The delivery of change and capital projects is often fraught with difficulty and complexity. On average a quarter of all major change programmes fail and around three quarters fail to deliver their projected benefits. When large, complex projects fail, they tend to fail spectacularly with significant consequences on shareholder value.

Projecting success have pulled together a dataset of nearly 10,000 datapoints that combines lessons learned and observations from a wide range of assurance reports, GAO/NAO reports and interventions. We utilise this information to provide evidence based insights and guidance, transforming assurance from something informed by the experience of an individual to being driven by evidence from hundreds of projects that have gone before, tailored to your specific circumstances.

Furthermore, our team have first hand experience of leading $billion projects and multi $billion portfolios. We understand that assurance can become a hurdle to be jumped rather than an opportunity to reflect, learn and adapt, so we work hard to build up personal relationships with the project team. We centre our approach around coaching and mentoring, rather than marking the project's homework. In our experience, its the only way that assurance observations and the associated lessons really secure traction.

Project Health checks, gateway reviews and risk reviews.
Independent review of benefits realisation, strategic alignment.
Approach to the management of complexity and whether the team understand where uncertainty and volatility can impact project outcomes.
Softer issues such as bias, team dynamics, culture.
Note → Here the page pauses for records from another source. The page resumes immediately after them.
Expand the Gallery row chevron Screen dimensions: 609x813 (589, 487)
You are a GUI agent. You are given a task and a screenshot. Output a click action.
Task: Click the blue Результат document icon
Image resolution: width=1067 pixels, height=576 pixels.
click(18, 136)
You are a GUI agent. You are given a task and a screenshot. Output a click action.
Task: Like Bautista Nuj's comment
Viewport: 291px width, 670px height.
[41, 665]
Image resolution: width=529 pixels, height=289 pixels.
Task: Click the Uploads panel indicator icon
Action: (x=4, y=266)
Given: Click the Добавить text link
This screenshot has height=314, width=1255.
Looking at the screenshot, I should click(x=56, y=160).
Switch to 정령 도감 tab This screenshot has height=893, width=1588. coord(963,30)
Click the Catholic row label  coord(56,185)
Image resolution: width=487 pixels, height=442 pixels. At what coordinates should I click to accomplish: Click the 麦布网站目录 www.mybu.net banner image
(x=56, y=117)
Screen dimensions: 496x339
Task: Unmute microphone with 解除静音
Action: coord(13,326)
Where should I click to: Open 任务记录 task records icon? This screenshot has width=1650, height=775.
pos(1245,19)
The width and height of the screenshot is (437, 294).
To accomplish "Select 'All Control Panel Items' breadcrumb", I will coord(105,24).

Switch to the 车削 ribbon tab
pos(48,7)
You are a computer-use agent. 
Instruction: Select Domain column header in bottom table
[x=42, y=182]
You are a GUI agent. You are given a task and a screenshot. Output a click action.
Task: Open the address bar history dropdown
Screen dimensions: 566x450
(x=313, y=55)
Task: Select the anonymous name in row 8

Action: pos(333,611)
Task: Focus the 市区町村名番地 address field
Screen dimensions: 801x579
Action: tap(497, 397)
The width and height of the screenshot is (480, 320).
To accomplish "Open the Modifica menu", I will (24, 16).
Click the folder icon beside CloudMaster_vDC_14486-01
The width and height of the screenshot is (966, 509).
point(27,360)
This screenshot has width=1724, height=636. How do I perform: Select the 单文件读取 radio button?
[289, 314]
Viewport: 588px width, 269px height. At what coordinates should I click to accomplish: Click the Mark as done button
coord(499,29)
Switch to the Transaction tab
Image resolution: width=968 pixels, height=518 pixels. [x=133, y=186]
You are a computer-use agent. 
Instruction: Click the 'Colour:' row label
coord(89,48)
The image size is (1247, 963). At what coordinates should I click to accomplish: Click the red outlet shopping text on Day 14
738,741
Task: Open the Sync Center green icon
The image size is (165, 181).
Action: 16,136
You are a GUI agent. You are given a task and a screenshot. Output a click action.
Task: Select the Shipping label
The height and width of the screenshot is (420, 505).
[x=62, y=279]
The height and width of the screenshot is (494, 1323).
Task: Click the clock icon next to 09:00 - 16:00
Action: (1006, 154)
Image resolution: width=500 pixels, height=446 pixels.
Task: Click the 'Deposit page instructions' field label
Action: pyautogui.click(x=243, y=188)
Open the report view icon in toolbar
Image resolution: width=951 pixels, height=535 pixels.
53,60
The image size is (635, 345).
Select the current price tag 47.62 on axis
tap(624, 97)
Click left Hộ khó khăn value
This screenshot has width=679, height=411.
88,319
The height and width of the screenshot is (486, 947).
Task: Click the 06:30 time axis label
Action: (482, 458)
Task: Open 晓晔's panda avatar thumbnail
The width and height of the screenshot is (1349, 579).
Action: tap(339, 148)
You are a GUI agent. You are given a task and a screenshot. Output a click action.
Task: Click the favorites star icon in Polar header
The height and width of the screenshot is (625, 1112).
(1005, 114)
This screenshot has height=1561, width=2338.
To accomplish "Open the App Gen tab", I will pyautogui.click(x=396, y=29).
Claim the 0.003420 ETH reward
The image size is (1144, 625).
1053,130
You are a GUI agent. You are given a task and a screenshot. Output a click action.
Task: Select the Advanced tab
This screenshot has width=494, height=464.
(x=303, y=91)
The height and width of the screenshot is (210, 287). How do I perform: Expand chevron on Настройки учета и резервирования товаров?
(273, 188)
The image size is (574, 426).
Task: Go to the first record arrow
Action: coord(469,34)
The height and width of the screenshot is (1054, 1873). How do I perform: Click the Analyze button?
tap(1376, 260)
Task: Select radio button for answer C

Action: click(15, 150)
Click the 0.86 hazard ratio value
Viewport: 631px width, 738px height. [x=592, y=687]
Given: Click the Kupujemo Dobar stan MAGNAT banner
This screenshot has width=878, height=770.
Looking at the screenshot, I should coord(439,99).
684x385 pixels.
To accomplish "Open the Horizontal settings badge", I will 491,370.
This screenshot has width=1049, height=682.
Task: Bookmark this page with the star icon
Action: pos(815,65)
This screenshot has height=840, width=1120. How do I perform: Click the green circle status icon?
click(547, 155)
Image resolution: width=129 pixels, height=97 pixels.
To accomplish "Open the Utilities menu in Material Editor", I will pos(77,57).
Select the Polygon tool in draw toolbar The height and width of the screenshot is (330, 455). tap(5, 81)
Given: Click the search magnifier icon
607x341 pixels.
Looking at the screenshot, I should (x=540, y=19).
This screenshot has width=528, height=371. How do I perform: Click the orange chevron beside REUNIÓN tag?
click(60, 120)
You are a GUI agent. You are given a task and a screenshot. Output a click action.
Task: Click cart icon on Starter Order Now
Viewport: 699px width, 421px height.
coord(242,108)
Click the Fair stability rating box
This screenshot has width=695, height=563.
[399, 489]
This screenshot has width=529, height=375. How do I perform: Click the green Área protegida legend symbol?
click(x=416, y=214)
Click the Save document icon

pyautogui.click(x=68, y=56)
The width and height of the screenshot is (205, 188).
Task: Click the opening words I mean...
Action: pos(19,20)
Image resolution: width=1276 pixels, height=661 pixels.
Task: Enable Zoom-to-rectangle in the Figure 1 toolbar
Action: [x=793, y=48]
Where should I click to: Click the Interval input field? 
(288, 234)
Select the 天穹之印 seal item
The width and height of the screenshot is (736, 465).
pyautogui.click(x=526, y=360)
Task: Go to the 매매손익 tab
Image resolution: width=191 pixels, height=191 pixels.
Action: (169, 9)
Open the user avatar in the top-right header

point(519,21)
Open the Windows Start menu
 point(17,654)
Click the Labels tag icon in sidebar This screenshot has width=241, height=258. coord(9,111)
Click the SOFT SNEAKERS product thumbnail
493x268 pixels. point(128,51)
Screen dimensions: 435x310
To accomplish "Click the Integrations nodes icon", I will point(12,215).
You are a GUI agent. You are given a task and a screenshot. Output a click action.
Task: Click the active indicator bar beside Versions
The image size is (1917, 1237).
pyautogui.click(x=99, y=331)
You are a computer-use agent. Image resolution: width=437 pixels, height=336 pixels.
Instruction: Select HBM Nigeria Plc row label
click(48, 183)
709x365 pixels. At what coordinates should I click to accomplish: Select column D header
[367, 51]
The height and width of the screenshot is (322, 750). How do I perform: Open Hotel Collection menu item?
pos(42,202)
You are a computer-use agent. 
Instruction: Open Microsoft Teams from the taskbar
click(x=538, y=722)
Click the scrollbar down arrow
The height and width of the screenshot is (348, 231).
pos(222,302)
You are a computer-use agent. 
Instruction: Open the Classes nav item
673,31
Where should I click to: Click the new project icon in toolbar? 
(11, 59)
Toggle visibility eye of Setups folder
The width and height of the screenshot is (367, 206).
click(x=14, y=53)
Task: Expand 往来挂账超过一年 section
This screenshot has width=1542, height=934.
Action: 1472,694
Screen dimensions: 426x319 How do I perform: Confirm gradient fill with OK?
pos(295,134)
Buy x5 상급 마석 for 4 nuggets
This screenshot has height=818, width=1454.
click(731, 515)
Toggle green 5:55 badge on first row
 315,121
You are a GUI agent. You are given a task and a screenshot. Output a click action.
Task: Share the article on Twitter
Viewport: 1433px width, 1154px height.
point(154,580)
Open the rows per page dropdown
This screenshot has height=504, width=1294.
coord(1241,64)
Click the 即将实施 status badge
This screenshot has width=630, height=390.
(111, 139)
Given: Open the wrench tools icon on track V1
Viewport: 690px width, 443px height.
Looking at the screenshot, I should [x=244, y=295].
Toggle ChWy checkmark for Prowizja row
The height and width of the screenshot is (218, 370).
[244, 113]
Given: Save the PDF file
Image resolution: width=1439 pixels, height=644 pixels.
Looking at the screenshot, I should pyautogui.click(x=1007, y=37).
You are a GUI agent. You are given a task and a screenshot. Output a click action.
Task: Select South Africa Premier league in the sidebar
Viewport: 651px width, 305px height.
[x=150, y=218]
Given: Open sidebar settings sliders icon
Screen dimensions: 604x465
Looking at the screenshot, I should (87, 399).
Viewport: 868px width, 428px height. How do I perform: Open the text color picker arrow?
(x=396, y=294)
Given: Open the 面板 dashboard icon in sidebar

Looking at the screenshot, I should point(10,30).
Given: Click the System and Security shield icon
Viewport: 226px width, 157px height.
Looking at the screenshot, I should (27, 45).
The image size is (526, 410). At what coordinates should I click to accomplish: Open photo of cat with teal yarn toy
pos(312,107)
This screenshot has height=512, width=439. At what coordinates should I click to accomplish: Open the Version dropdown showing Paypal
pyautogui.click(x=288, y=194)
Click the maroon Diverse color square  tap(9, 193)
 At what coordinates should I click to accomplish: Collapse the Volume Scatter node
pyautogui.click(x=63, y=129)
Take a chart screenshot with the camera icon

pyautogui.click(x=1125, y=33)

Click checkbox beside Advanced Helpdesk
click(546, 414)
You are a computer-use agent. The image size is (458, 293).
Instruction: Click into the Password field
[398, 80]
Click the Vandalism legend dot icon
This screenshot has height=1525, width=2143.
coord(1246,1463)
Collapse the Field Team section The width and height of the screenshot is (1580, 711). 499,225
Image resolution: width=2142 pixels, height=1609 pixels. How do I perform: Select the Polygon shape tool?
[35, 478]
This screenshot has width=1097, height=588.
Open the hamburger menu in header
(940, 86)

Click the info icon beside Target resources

Our team at Projecting Success Ltd have led portfolios of up to 60 projects, projects of >$1bn and managed change programmes extending across 6 organisations. We have first hand account of managing complexity and understand the challenges involved. We leverage this experience to provide insight and risk informed analysis. We offer a broad spectrum of assurance services, but our preference is to work collegiately and develop trust, whilst respecting the need to maintain boundaries to avoid ‘going native’. It’s a fine balance that we manage with utmost care.